It is eminently obvious that this work does not have the "substance" equivalent to the "fanning" (of flames) Kasai Kiyoshi is giving it. "Novels" are nothing so naïve. It's just as Kasai Kiyoshi himself said:

From that limitless multitude of choices, the writer must choose just one sentence.
The objectivity surrounding information, significance and 'data' cannot become the basis for any choice. The writer must start from scratch, and must enact desperate leaps without any objective reason whatsoever. Were that a relaxed gathering of subjectivity, how easy it would be! ---If a writer could justify himself by saying, I thought it 'good'. Therefore I chose that sentence. However, in spite of everything, works of literature are objective things. We may have no choice but to say that they are things which absolutely must have objective value. The harshest, all but impossible position is constantly being forced upon a writer when he, without any objective basis whatsoever, must subjectively choose that something is objectively good.

Why, then, would even a very few people feel somehow that these babblings of Kasai Kiyoshi were accurate? ---- That is due to the "vagueness of having no content" of "Kara no Kyoukai", which I've proved through my examination of its writing.

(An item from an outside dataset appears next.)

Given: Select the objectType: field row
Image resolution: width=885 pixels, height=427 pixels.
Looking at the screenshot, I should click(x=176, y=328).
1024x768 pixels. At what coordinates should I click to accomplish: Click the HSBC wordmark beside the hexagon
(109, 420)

Where things they don't understand well are concerned, humans will always be prone to embrace "excessive illusions". The more honest the person, the more likely they are to think "I don't really understand it, but I'm sure he's talking about something very profound". People also tend to think their own powers of understanding are shallow, and so overestimate those of the other person. This is because we can console ourselves by thinking that, if the other person is some sort of astronomical person, our not being able to understand him is "natural" and "normal".

It's precisely because they know such "psychological weak points" in humans so well that swindlers aim for them. If you're selling a dubious health food, by trotting out a title such as "Professor Emeritus of XX University", then lining up numbers the average person can't understand, you can palm off an absolutely worthless product on them. People who have an inferiority complex over their upbringing or their academic background fall for this sort of method with startling ease. Just by putting out the name of "Professor Emeritus of XX University", and the name of a real university, they think "He can't possibly be a fake," and "If this data was found by a professor that important, it has to be trustworthy". Then, calculating from the data, they begin to think things like, "You know, actually, that's a very cheap price".

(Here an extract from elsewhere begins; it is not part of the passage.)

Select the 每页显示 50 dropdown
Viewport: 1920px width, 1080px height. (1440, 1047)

Certainly, it's not in the least safe for a "bluff" or "fraud" to be obvious as absolutely groundless nonsense. However, if you just prepare a likely-looking shape in advance, a "castle in the air" is more than enough. In short, impersonating "Professor Hasumi Shigehiko of Tokyo University" is risky because the odds of your being found out are high, but you won't likely be found out if you impersonate "Professor Emeritus of XX University. Essentially, the normal method of the swindler is to get by without putting forth clear-cut data which will be immediately obvious as true or false, then show people an illusion in the vagueness (indistinctness) which can be taken any way one likes.

In that sense, (the writing of) "Kara no Kyoukai" was the perfect tool for a swindle. In short, Nasu Kinoko and "Kara no Kyoukai" are simply a mediocre author and work who are "lacking in clarity", and the one who used them to set up a swindle is, to the very end, Kasai Kiyoshi.

In short, Nasu Kinoko and "Kara no Kyoukai" are an "empty vessel", no more than "a box full of nothing". However, in order to "eat out a nest" for himself inside that box, the "demon" known as Kasai Kiyoshi set up Nasu Kinoko and "Kara no Kyoukai" as a new "Adventure Novel" boom, which would bring him prolonged life, saying:

"'Border of Emptiness' will most certainly give a jolt to a number of readers of adventure fiction, including the readers of the neighboring mystery and sci-fi genres. You see, in this work lurks a power which will shatter the stagnation of the adventure genre. 'Border of Emptiness' has broken open a new horizon for the adventure novel."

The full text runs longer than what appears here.